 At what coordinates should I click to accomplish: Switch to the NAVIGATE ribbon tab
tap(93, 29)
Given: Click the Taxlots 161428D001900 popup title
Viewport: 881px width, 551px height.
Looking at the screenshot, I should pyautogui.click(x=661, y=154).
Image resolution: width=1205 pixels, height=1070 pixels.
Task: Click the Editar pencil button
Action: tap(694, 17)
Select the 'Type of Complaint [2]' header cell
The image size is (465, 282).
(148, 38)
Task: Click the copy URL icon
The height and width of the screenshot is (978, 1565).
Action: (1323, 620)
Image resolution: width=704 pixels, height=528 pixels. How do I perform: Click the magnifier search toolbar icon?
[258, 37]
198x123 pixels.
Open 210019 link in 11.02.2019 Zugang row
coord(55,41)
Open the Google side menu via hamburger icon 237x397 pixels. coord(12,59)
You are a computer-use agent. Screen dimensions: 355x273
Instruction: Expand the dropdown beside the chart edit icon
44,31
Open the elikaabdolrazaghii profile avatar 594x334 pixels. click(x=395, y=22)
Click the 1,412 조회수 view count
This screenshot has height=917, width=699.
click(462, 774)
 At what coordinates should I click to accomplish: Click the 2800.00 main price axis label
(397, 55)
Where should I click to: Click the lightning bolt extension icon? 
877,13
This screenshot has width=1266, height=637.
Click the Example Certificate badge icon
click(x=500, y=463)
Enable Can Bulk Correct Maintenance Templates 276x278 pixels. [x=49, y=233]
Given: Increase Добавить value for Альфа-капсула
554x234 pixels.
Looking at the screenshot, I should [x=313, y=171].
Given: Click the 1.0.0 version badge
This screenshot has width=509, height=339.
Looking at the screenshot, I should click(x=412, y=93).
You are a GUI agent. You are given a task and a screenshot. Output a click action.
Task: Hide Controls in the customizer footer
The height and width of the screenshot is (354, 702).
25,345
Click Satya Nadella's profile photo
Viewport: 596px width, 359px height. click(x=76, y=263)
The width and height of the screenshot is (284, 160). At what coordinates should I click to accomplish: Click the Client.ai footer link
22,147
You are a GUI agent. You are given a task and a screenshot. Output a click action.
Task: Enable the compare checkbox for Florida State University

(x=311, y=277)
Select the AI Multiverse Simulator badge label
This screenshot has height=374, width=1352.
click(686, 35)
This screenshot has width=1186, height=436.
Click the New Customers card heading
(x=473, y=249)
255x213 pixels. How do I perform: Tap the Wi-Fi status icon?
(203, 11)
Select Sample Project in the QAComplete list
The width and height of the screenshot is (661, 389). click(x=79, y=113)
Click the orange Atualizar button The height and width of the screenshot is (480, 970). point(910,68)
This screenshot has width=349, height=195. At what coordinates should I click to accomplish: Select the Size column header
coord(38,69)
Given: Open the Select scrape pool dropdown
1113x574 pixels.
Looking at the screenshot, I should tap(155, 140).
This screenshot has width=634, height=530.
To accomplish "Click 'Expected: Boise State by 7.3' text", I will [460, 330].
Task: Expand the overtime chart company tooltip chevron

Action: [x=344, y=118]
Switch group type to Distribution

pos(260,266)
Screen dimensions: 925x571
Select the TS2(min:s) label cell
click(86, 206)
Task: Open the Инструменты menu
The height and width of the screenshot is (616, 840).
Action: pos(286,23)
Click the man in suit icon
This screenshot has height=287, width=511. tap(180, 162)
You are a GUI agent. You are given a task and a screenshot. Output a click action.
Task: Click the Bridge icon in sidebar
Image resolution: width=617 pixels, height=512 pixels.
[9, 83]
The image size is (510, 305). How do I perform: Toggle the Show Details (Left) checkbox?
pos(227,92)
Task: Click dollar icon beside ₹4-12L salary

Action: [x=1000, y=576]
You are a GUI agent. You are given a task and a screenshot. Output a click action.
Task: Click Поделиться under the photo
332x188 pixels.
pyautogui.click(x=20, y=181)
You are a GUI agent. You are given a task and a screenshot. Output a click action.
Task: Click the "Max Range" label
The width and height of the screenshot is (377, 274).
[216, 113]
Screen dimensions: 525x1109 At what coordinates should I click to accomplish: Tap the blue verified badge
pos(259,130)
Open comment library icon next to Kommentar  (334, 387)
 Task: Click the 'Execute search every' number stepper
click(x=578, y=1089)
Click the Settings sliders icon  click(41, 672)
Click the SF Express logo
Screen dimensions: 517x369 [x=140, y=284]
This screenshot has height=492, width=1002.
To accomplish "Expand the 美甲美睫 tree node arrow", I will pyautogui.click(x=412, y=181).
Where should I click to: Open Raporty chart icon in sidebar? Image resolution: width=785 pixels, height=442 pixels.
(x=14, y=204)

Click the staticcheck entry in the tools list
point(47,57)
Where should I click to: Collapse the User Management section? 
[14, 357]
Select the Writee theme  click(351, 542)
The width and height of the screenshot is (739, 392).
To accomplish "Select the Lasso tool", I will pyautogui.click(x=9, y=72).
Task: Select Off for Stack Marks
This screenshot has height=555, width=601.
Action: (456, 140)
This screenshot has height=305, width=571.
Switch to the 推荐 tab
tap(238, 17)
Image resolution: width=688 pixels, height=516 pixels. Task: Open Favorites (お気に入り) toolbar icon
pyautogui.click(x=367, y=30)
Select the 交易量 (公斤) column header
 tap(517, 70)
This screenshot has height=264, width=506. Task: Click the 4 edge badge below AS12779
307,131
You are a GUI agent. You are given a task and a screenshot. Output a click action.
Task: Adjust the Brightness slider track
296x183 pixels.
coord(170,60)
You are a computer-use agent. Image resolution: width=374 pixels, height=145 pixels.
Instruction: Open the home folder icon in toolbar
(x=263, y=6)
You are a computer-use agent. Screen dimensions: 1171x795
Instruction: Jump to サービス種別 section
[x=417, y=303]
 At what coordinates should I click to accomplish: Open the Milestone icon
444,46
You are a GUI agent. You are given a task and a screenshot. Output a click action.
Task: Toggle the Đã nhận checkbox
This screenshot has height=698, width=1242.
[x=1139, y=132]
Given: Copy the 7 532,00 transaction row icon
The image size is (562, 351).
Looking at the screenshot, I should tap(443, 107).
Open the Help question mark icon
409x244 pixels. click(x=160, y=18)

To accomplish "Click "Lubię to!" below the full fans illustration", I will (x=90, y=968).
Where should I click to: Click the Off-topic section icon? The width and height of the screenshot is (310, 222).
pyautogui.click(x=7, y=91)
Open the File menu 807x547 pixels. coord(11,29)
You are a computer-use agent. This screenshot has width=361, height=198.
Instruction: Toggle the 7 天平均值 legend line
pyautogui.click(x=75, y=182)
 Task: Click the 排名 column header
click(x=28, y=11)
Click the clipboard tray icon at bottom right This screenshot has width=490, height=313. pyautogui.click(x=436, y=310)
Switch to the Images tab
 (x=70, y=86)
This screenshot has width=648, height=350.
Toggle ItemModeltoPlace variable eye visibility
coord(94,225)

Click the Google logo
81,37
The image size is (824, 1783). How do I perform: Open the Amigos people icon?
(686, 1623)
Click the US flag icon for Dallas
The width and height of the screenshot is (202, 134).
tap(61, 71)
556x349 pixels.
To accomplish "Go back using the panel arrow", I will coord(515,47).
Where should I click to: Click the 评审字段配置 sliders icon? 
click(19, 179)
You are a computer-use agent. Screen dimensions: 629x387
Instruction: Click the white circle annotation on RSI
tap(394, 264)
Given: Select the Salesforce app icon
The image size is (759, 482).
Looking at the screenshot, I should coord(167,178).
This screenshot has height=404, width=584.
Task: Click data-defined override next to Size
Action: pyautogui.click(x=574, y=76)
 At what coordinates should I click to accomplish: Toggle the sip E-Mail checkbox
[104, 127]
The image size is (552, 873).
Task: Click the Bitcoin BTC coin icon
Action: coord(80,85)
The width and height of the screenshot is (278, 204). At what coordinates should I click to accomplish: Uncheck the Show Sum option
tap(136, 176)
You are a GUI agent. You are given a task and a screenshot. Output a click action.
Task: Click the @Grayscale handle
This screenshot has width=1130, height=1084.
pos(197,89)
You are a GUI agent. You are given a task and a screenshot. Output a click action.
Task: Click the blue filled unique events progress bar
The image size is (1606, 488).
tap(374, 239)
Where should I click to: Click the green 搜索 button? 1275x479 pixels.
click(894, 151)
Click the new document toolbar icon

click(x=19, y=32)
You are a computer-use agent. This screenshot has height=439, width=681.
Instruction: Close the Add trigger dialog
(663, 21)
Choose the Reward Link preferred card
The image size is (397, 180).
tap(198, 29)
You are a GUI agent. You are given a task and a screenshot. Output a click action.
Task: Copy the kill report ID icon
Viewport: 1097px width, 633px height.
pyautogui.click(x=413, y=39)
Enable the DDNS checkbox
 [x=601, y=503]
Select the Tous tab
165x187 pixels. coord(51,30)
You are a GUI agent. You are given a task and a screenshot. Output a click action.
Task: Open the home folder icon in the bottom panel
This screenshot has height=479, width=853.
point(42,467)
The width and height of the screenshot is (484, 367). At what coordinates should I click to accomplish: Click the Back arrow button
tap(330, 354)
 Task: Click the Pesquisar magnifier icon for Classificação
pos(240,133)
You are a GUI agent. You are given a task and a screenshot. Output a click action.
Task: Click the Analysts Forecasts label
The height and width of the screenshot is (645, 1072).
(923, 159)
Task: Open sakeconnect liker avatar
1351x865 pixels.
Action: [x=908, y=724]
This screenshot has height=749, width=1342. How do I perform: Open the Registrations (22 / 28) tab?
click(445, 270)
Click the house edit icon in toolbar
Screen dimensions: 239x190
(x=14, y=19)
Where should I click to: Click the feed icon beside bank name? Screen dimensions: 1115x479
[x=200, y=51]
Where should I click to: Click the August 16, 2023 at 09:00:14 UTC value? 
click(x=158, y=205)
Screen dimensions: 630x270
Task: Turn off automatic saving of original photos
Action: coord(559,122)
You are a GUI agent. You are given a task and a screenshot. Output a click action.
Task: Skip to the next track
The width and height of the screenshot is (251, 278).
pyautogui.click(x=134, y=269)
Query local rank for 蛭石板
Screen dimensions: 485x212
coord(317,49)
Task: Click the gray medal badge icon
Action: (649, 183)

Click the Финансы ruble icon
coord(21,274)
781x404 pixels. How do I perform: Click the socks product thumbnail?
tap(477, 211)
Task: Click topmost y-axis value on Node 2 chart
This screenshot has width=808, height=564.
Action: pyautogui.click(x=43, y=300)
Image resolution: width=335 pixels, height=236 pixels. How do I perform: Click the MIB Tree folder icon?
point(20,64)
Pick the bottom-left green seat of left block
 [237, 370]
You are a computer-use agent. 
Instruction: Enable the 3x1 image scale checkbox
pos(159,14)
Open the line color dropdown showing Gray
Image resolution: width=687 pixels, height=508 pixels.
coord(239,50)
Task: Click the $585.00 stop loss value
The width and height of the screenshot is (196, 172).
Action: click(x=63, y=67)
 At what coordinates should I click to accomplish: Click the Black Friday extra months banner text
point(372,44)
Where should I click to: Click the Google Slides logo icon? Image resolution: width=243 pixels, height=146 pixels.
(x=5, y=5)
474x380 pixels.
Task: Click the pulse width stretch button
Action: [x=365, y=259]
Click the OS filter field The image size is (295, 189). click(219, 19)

**What to produce**
When a line in the data holds the word "track", show that line.

**Response**
Task: Adjust the Brightness slider track
Task: Skip to the next track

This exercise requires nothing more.